Supplied passage:

The 12675 / 12676 Kovai Express is a daily superfast express train on Indian Railways, running between Puratchi Thalaivar Dr. M.G. Ramachandran Central Railway Station and Coimbatore Junction.  The train made its inaugural run on 14 April 1977 and was one of the fastest Express trains in India, with an average speed of 65 km/hr including stops .  It is also one of the most prestigious trains of Southern Railway.

Service 
This train is an all day, day time superfast and has a Chair Car (Coach) seating arrangement with air-conditioned and non-air conditioned coaches and Pantry car. The 12679/12680 Puratchi Thalaivar Dr. M.G. Ramachandran Chennai Central Railway Station - Coimbatore Junction Intercity Superfast Express is its opposite route partner.

Route and Stations 
Kovai Express, or popularly referred to as Kovai, connects Tamil Nadu's state capital Chennai and its second largest city  Coimbatore, a major textile, educational and engineering center. This train covers 6 corporation cities out of 12 in the state: Chennai, Vellore, Salem, Erode, Tiruppur and Coimbatore. The route covers most of the major industrial hubs in the north west part of Tamil Nadu. En route, starting from Coimbatore, it covers important towns of Tirupur, an international hosiery goods exporting town, Erode, a principle agricultural and major Industrial town, Salem which is a major steel  and mineral town, Morappur, a station that serves passengers from Dharmapuri and surrounding areas, major leather goods exporting centers Ambur, Vaniyambadi, Arakkonam Junction The National Disaster Response Force (NDRF), INS Rajali Naval Air Station and Vellore-Katpadi which has both a medical center a university.

Data shown:
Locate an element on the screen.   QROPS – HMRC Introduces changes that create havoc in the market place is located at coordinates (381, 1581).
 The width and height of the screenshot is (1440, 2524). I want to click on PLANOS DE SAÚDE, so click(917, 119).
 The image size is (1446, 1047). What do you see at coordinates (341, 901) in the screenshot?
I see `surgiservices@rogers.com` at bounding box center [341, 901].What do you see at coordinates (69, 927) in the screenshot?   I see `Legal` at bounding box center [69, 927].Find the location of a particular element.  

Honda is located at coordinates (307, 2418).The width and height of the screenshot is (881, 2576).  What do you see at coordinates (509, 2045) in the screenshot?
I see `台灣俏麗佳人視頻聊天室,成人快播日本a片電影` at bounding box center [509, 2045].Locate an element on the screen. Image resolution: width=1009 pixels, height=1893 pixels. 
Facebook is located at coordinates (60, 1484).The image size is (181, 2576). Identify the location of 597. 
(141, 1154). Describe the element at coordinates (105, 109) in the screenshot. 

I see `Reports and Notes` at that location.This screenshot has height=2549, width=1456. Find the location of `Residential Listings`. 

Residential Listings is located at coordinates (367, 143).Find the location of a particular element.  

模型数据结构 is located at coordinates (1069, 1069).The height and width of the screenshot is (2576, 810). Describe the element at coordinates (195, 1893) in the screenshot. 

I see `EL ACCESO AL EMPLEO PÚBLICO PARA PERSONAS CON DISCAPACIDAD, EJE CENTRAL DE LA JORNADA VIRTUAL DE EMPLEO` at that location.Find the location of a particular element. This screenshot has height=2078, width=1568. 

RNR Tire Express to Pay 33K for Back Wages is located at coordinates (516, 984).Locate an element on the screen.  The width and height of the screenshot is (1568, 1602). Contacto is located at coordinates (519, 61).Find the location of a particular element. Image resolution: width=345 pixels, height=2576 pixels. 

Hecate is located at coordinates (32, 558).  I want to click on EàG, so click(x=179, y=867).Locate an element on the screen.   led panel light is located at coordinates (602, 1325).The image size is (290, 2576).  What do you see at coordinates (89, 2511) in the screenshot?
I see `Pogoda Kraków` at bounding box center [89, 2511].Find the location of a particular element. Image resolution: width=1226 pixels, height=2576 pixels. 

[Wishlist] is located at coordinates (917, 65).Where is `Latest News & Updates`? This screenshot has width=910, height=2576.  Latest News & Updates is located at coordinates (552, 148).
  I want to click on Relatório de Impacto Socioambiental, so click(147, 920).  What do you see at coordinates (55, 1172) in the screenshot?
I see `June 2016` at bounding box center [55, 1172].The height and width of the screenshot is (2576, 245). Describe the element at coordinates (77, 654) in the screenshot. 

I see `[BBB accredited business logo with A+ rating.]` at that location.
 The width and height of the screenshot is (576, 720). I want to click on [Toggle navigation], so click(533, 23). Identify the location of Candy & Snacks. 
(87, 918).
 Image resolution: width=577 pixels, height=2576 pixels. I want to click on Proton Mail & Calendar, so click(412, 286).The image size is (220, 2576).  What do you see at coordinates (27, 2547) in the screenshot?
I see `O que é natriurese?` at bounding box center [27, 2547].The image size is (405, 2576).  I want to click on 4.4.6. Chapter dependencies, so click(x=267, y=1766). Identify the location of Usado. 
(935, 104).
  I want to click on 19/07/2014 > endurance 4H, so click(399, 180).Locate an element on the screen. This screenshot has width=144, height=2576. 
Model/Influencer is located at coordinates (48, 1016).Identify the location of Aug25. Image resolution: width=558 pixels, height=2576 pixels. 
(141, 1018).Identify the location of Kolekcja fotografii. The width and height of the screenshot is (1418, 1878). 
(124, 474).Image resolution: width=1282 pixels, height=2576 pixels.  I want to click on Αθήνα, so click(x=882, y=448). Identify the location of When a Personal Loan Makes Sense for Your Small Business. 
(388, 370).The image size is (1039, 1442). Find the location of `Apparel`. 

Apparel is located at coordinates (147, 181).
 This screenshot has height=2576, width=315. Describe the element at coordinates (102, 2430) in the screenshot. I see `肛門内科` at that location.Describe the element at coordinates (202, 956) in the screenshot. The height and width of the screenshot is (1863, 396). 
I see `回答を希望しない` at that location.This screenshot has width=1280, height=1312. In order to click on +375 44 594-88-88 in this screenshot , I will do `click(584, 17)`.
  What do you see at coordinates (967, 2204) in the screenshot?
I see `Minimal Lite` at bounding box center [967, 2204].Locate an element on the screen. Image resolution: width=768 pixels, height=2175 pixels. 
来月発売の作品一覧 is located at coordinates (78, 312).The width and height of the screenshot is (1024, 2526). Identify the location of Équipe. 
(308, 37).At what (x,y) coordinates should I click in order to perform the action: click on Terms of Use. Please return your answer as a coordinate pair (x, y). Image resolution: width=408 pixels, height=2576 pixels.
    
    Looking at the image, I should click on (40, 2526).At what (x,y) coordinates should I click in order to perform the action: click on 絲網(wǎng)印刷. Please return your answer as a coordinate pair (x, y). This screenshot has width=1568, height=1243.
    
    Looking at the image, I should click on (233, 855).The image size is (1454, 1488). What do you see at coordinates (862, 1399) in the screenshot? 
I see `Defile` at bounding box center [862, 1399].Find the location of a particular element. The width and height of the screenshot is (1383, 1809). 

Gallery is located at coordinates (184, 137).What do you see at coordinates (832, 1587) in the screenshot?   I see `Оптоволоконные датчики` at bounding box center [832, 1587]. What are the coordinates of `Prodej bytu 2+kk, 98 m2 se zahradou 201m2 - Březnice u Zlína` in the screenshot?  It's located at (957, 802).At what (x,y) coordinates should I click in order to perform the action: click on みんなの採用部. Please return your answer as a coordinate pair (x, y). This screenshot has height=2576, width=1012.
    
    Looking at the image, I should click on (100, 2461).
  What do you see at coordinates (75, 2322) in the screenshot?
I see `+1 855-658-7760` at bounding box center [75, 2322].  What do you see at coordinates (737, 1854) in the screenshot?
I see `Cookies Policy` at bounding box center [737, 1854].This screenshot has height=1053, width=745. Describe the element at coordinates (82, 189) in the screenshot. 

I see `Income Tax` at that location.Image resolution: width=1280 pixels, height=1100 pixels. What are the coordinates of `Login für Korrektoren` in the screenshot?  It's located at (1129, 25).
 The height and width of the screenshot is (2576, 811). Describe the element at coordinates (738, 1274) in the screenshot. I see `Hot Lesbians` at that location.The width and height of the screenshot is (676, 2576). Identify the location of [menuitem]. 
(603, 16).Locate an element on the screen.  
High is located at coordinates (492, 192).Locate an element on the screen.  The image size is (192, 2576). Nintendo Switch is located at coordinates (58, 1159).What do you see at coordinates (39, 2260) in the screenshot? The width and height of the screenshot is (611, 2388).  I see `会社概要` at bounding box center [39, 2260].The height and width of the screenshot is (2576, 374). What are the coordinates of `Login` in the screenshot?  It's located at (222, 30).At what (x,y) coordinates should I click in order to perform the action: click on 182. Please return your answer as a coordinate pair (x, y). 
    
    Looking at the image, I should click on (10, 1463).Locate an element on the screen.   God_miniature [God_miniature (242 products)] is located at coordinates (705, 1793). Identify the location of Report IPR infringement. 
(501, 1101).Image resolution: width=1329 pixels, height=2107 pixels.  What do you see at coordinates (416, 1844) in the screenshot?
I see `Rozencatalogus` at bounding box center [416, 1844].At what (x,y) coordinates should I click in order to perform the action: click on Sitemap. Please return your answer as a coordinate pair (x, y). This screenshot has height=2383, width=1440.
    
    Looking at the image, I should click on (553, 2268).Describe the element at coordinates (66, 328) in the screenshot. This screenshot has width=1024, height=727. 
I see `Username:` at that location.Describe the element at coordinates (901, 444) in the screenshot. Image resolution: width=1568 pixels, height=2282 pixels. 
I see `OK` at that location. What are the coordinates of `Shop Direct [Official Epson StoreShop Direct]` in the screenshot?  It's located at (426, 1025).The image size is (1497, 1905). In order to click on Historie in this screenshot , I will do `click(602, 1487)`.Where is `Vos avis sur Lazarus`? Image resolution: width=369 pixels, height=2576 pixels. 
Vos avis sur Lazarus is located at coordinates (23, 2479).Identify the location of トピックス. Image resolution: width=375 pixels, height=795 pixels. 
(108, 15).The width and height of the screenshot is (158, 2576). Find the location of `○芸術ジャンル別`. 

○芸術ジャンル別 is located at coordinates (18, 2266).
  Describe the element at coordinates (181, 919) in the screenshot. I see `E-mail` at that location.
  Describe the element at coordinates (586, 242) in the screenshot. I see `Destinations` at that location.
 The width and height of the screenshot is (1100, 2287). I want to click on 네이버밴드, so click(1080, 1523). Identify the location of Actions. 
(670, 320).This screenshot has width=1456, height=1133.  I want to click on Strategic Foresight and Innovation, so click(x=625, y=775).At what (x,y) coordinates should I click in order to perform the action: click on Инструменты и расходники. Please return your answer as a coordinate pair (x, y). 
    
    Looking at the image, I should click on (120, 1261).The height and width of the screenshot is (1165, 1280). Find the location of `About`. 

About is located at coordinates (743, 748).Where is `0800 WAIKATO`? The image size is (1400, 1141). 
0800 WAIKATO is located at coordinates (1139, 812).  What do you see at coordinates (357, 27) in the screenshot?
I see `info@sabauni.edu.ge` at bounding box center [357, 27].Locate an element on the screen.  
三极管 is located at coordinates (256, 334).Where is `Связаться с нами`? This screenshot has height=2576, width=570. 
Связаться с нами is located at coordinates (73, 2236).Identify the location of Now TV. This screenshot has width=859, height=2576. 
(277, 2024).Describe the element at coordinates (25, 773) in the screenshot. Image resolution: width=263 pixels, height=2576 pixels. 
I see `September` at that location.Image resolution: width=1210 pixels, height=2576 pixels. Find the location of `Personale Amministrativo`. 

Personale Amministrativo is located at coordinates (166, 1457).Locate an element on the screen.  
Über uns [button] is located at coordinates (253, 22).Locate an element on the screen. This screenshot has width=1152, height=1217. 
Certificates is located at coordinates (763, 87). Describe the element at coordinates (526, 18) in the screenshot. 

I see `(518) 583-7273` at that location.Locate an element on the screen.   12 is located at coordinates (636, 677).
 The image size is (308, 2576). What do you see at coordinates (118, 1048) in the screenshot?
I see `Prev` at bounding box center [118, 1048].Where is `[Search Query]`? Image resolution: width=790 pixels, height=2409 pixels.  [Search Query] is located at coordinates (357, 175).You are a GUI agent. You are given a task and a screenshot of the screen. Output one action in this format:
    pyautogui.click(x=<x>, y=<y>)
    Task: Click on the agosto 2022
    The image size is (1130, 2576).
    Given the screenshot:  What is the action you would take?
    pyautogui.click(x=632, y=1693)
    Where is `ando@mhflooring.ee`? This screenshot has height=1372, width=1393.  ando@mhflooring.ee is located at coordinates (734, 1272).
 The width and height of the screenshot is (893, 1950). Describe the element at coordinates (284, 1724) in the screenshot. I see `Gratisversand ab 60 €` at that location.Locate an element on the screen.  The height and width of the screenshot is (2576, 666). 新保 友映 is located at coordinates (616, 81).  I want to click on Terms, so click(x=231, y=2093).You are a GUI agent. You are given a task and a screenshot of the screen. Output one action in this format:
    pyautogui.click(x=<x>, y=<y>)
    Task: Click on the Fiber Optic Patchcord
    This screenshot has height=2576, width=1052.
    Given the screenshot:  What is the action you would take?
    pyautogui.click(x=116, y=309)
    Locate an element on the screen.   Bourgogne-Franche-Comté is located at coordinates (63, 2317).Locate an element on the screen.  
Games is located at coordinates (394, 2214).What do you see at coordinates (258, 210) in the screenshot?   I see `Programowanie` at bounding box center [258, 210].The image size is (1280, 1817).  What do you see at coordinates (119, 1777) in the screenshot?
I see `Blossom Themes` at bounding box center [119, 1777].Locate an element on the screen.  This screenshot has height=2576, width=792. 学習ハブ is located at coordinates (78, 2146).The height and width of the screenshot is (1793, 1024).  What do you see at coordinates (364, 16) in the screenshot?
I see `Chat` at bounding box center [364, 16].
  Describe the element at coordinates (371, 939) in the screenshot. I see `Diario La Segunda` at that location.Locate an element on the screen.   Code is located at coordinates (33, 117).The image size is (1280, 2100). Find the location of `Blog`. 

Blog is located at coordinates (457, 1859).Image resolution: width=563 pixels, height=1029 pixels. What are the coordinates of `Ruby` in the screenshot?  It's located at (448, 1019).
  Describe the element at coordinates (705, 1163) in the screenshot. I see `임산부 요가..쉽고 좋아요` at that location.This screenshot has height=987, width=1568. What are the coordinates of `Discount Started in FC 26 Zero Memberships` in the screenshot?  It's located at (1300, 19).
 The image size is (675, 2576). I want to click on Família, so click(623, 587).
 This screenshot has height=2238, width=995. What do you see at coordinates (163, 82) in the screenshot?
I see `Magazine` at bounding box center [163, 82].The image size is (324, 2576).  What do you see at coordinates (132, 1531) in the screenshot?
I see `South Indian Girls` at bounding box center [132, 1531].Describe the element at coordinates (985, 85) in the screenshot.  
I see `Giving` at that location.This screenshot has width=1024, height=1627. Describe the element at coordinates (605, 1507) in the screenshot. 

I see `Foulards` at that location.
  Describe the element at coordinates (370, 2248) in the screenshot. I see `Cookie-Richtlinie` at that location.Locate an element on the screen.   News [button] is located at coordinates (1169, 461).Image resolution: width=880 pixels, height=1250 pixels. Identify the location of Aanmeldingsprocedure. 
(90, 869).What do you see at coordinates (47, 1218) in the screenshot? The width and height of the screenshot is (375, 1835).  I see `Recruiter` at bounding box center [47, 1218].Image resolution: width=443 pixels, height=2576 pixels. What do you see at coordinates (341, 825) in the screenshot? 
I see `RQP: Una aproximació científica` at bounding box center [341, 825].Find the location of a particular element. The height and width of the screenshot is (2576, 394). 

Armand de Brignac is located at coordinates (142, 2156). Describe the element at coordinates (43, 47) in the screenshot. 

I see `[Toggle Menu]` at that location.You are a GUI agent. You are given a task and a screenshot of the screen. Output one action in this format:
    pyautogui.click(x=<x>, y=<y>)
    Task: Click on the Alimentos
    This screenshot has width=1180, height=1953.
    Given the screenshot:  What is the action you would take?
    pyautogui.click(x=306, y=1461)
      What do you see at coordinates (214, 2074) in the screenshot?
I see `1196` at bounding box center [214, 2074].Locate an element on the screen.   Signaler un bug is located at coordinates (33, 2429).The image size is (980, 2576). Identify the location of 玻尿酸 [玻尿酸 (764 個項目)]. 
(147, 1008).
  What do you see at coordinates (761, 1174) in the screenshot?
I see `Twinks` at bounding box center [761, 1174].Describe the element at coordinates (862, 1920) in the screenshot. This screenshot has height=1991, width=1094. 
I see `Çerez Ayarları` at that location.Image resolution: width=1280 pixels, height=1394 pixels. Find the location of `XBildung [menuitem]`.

Assignment 1:
Name every corporation city that the Kovai Express passage says the train covers.
Assignment 2:
Write a continuation of the Kovai Express passage, starting after its final sentence.

Response 1:
Chennai, Vellore, Salem, Erode, Tiruppur, Coimbatore

Response 2:
Rake 
Kovai Express contains a total number of 22 LHB coach. Previously it has a single dedicated rake unit but now It's rakes are being shared with Brindhavan Express. It's rakes are maintained at GSN yard, Bainbridge, Chennai. The current composition is as follows:

Historic information
The old number was 75/76, later changed in 80's to 2675/2676, as per new four digit format numbering system later adopted by the Indian Railways. From December 2011 onwards 5 digit train number system was introduced all over India and accordingly Kovai express train number was again changed as 12675/12676.
In 1978 it was pulled by a Diesel Engine with Kovai Express Boldly written on it. It used to start from Chennai at 6 A.M and its next stop was Katpadi arriving at 7.43 A.M. Other stops at that time was Jolarpet, Salem, Erode, Tiruppur and Coimbatore. It use to reach Cbe at 2 p.m. and start back at 2.20 p.m. Now Shatabdi Express has taken over the Kovai express timings.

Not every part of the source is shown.